2. **Compare to a simpler sum we know (Breaking Things Apart & Finding Patterns):**
Now, let's think about a sum like $\frac{1}{n^2}$ (or $10$ times it).
$\frac{1}{1^2} + \frac{1}{2^2} + \frac{1}{3^2} + \frac{1}{4^2} + \dots$
It might seem like this would go on forever, but there's a cool trick to show it doesn't!
* For any number $n$ bigger than 1, we know that $\frac{1}{n^2}$ is smaller than $\frac{1}{(n-1)n}$. (Think about it: $n^2$ is a bigger number than $n(n-1)$, so if the bottom of the fraction is bigger, the whole fraction is smaller!)
* Now, here's the clever "breaking apart" part: $\frac{1}{(n-1)n}$ can be written as $\frac{1}{n-1} - \frac{1}{n}$. (You can check this by doing the subtraction!)
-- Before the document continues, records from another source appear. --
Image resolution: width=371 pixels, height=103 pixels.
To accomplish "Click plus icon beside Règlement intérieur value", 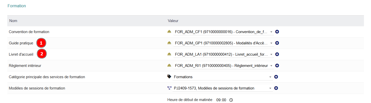I will coord(277,66).
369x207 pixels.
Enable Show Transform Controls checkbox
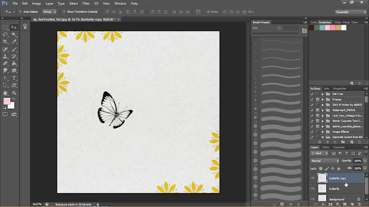pyautogui.click(x=64, y=12)
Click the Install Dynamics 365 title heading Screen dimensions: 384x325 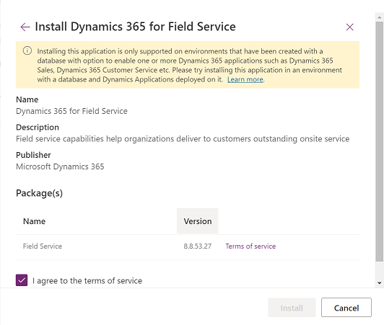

* So, we can write a chain of comparisons starting from $n=2$:
$\frac{1}{2^2} < \frac{1}{1 \times 2} = 1 - \frac{1}{2}$
$\frac{1}{3^2} < \frac{1}{2 \times 3} = \frac{1}{2} - \frac{1}{3}$
$\frac{1}{4^2} < \frac{1}{3 \times 4} = \frac{1}{3} - \frac{1}{4}$
And so on...
* If we add up all these (called a "telescoping sum" because terms cancel out like a telescope closing!), we get:
$(1 - \frac{1}{2}) + (\frac{1}{2} - \frac{1}{3}) + (\frac{1}{3} - \frac{1}{4}) + \dots$
All the middle terms ($-\frac{1}{2}$ and $+\frac{1}{2}$, $-\frac{1}{3}$ and $+\frac{1}{3}$, etc.) cancel out! So the total sum is just $1$.
* This means the sum of $\frac{1}{n^2}$ for $n \ge 2$ is less than $1$. If we add the first term ($1/1^2 = 1$), the total sum $\sum_{n=1}^{\infty} \frac{1}{n^2}$ is less than $1+1=2$. Since the total sum is a definite number (not infinite), this sum "converges."

3. **Put it all together for our original series:**
Now, let's go back to our original numbers: $\frac{10 n+1}{n(n+1)(n+2)}$.
* The top part ($10n+1$) is always smaller than or equal to $11n$ (because $10n+1 \le 10n+n$ for $n \ge 1$).
* The bottom part ($n(n+1)(n+2)$) is always bigger than or equal to $n \times n \times n = n^3$.
* So, each number in our series is smaller than or equal to:
$\frac{10 n+1}{n(n+1)(n+2)} \le \frac{11n}{n^3} = \frac{11}{n^2}$.

Since every number in our original sum is positive and is smaller than (or equal to) the corresponding number in the sum $11 \times (\frac{1}{1^2} + \frac{1}{2^2} + \frac{1}{3^2} + \dots)$, and we know that the sum $11 \times \sum \frac{1}{n^2}$ adds up to a definite number (because $\sum \frac{1}{n^2}$ converges), then our original series must also add up to a definite number. It "converges."